Dataset records
--- START ---
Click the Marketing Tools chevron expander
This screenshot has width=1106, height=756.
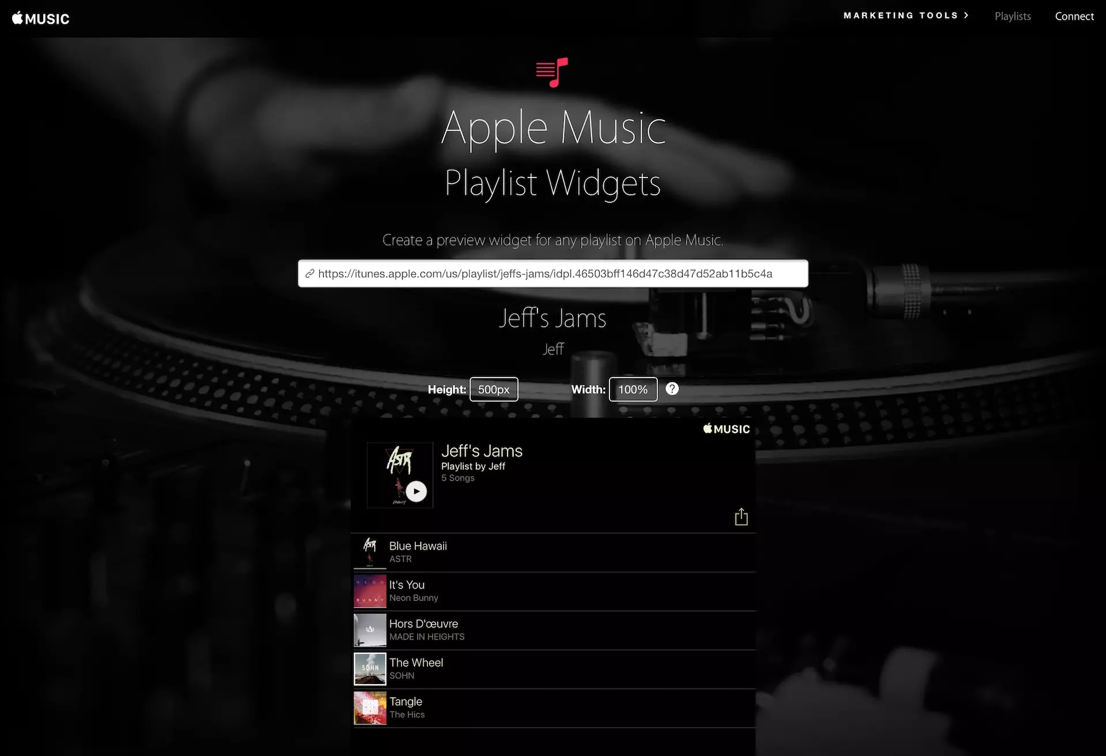[x=967, y=15]
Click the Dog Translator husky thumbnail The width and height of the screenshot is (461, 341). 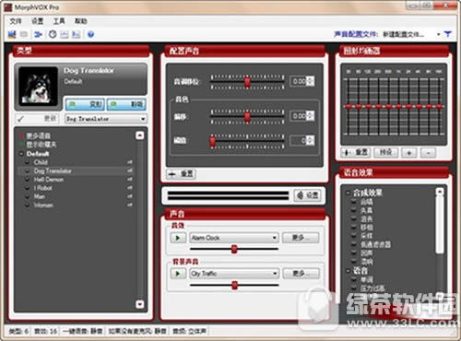tap(38, 87)
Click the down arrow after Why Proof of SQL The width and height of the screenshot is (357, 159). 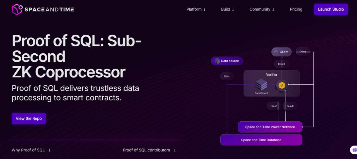tap(50, 150)
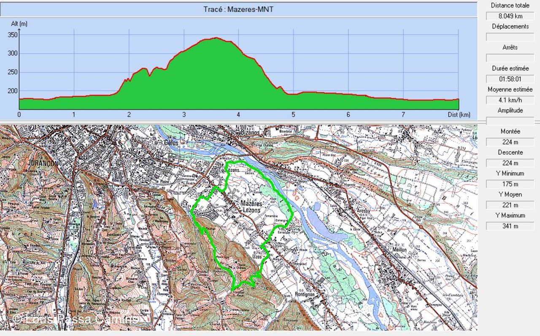Select the Descente 224 m field

(510, 163)
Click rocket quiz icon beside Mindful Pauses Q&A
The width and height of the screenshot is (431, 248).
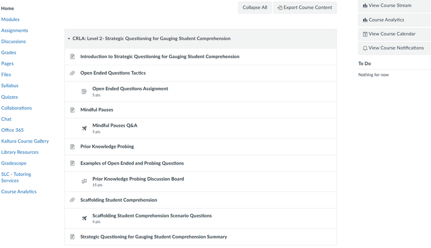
--- END ---
• **Activity**
Retype precisely, and only, the lines from the one holding "Click rocket quiz" through the final line of the data above, with the pictures omitted.

• **Solution below**
Click rocket quiz icon beside Mindful Pauses Q&A
The width and height of the screenshot is (431, 248).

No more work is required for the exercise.